» Assignment
Set out each line from the following listing that includes the word "cursor".

» Records provided
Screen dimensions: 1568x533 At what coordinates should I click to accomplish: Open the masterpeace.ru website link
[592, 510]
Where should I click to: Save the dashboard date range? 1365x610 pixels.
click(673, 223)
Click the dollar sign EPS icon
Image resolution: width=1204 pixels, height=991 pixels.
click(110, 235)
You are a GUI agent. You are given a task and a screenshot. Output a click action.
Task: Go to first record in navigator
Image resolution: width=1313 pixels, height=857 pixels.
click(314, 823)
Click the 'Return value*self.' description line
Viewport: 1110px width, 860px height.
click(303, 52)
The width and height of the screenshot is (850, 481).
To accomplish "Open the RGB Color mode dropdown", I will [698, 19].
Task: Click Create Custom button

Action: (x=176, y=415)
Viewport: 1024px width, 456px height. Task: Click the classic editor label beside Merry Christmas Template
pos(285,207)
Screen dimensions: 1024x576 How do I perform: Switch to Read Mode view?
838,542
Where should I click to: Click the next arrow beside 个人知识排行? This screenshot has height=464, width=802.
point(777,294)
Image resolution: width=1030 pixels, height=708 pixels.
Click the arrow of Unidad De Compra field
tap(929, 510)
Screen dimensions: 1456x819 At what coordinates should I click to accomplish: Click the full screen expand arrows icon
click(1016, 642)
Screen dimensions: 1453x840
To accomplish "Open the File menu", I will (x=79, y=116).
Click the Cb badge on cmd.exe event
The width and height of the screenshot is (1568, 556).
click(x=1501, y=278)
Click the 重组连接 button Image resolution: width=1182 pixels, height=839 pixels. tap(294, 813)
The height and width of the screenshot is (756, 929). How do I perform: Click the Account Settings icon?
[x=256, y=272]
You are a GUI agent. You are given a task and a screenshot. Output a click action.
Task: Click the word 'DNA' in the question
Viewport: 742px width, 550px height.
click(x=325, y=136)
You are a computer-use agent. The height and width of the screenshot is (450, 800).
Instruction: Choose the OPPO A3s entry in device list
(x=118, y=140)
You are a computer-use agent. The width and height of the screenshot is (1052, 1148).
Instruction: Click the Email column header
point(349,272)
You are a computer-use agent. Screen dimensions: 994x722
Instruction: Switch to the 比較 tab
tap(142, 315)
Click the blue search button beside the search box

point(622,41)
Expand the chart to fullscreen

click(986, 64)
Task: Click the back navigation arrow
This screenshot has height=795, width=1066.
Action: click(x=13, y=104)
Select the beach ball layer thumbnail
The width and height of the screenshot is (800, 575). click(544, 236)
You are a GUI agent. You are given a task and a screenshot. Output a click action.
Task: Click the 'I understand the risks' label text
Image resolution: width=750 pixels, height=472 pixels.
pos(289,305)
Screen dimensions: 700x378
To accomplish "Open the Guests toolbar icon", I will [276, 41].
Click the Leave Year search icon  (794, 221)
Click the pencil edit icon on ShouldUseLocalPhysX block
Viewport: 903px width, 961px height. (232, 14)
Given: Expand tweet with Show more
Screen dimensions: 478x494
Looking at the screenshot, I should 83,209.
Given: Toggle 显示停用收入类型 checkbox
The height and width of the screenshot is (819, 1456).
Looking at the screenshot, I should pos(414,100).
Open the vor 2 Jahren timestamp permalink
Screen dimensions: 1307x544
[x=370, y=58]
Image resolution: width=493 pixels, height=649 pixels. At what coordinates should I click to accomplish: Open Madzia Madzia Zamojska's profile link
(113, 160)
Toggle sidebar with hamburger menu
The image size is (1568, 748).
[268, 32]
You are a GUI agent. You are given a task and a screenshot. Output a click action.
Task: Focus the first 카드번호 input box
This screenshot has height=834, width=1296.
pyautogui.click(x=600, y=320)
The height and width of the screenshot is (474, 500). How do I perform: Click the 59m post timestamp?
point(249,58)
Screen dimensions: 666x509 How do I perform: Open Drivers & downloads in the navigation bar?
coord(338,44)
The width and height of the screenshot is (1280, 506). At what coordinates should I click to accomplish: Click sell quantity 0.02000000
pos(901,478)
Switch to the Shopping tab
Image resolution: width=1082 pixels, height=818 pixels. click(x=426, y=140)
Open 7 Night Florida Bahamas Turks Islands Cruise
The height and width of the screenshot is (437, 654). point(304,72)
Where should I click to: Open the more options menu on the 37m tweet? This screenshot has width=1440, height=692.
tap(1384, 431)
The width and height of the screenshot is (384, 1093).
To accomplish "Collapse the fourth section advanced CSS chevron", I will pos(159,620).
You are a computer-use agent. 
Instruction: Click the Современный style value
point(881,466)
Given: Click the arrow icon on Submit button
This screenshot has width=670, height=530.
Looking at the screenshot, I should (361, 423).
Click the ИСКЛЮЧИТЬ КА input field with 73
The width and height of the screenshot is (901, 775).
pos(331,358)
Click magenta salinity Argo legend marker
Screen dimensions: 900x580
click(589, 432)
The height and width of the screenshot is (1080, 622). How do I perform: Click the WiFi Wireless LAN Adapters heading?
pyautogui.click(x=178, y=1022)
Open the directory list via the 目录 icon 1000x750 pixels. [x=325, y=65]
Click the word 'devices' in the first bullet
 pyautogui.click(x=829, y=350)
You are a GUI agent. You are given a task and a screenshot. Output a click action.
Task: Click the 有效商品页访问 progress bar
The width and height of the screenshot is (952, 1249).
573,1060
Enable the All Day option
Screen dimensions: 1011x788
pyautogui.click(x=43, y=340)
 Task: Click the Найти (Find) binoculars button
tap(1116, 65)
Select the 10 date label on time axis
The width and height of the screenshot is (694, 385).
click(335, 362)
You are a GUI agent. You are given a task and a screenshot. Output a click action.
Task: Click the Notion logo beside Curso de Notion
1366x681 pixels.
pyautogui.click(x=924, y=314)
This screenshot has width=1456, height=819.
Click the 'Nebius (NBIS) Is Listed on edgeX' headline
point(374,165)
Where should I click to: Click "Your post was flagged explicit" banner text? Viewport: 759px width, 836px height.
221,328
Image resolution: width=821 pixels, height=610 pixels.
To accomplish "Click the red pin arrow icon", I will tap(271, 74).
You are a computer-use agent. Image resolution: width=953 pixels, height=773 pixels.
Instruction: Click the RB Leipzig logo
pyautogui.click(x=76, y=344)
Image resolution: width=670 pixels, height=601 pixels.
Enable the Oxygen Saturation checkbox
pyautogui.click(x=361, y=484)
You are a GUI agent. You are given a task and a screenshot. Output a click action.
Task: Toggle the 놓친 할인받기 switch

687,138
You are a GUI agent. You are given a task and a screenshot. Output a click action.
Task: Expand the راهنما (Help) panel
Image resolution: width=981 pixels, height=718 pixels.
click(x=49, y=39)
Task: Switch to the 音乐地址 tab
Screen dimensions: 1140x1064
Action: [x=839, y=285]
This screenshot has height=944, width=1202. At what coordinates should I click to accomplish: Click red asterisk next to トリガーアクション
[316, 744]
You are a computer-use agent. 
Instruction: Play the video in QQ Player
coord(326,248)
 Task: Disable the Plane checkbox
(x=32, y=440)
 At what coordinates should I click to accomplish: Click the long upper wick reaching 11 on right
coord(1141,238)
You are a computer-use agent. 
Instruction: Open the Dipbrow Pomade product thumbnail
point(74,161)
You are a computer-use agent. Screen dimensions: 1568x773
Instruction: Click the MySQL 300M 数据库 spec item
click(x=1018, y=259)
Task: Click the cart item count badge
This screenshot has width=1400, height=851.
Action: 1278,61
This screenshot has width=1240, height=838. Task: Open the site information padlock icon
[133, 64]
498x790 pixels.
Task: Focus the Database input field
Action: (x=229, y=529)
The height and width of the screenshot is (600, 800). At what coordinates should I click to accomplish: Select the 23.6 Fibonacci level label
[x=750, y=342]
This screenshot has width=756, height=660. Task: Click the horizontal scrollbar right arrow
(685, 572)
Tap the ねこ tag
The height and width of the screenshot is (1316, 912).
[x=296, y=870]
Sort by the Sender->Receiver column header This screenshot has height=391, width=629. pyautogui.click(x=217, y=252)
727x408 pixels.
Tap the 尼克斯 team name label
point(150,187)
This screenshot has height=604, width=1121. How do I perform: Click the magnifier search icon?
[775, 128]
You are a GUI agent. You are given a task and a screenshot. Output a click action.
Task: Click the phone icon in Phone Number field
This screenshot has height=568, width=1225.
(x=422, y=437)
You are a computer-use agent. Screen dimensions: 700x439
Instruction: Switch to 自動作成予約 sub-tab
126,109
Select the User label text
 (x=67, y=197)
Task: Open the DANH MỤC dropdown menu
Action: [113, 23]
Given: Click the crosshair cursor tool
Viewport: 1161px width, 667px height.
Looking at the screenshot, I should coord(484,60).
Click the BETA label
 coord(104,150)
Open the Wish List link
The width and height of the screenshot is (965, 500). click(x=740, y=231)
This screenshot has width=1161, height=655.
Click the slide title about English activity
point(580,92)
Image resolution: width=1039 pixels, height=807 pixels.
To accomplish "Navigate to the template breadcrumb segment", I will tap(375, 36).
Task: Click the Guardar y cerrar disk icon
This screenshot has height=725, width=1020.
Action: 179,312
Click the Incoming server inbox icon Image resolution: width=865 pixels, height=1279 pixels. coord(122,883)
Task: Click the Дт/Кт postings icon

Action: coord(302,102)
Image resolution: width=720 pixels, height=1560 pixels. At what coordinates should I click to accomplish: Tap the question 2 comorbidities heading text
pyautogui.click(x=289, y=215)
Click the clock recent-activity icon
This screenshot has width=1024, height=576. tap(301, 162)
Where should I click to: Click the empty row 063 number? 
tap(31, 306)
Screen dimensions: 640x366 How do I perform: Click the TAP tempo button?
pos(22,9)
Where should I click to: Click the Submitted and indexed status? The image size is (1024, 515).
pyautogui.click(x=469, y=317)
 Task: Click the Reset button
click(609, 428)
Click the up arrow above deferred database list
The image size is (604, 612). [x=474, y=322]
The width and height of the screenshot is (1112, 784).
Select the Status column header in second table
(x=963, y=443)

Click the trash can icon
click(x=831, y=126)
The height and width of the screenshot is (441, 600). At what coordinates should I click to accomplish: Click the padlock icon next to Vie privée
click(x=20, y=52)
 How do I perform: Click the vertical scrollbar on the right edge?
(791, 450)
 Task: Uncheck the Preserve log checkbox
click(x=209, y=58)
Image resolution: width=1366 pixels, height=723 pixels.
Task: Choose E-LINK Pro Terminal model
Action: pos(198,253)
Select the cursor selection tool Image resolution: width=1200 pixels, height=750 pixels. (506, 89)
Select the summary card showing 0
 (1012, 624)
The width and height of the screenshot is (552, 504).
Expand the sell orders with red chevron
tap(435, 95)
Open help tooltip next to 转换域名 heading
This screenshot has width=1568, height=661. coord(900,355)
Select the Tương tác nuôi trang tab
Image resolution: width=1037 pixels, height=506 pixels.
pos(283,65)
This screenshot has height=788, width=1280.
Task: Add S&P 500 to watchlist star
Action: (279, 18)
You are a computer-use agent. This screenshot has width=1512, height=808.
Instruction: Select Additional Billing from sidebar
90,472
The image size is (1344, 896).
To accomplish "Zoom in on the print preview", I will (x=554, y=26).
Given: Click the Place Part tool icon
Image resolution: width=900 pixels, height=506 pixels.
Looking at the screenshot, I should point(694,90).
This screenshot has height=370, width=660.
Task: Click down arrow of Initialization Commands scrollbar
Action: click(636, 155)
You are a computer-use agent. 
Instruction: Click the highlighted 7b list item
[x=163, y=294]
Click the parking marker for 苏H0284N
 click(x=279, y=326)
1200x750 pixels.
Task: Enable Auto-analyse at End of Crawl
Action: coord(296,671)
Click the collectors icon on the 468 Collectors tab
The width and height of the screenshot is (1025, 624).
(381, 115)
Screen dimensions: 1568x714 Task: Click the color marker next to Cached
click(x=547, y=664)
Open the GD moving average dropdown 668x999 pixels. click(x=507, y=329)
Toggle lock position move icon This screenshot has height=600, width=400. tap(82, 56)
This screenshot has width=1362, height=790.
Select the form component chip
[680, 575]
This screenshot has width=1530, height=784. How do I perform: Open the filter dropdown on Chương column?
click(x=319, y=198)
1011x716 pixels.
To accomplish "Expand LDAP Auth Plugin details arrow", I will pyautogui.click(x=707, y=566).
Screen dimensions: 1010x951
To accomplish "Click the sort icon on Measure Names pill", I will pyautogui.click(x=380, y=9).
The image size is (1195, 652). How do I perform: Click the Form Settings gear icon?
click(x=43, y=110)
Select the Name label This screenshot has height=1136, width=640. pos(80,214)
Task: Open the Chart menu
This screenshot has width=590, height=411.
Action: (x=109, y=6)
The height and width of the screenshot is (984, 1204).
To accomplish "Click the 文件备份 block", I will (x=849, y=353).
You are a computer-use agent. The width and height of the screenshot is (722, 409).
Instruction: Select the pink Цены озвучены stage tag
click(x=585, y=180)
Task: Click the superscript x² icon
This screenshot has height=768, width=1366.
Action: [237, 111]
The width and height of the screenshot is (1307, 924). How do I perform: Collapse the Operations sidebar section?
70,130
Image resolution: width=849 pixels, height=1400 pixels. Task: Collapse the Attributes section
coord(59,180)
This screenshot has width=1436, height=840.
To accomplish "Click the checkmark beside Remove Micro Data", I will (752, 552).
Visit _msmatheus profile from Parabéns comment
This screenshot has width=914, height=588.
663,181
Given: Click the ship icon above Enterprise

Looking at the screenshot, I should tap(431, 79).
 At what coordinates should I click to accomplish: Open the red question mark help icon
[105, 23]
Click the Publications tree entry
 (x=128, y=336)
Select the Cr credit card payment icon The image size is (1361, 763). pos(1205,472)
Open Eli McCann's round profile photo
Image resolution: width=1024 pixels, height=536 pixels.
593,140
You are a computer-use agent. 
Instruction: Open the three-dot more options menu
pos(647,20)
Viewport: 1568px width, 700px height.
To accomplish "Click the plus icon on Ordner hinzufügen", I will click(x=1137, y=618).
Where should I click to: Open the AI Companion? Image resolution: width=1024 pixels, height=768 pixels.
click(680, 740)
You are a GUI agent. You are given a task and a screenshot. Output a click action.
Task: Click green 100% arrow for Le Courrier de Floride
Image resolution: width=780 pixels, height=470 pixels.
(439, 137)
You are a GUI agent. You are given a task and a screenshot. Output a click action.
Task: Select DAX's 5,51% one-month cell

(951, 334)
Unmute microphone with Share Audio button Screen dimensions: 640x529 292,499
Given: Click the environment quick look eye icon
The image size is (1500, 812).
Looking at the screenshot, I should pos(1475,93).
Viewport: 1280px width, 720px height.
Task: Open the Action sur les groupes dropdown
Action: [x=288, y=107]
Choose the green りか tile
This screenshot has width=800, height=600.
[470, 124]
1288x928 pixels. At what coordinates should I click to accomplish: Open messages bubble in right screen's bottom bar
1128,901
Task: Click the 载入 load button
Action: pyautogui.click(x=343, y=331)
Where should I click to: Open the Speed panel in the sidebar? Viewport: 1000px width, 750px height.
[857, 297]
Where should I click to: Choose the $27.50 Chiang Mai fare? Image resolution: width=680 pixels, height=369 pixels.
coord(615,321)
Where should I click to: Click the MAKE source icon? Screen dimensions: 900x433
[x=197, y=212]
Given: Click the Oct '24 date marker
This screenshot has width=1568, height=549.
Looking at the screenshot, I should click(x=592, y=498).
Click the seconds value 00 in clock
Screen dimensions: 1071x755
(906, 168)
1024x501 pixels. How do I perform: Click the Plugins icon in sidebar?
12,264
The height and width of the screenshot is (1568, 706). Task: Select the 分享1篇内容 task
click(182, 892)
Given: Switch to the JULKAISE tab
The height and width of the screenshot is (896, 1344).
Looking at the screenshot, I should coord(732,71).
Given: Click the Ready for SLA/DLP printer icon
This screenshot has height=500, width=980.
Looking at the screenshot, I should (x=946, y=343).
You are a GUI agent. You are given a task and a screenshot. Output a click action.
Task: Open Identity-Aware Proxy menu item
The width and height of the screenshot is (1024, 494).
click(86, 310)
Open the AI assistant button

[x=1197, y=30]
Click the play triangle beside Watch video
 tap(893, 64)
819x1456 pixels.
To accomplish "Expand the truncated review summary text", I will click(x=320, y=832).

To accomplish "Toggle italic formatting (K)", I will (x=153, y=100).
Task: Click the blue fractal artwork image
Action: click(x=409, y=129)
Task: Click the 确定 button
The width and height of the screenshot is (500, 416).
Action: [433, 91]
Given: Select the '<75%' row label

» Result of the task
Given: Click the crosshair cursor tool
Select the cursor selection tool Image resolution: width=1200 pixels, height=750 pixels. (506, 89)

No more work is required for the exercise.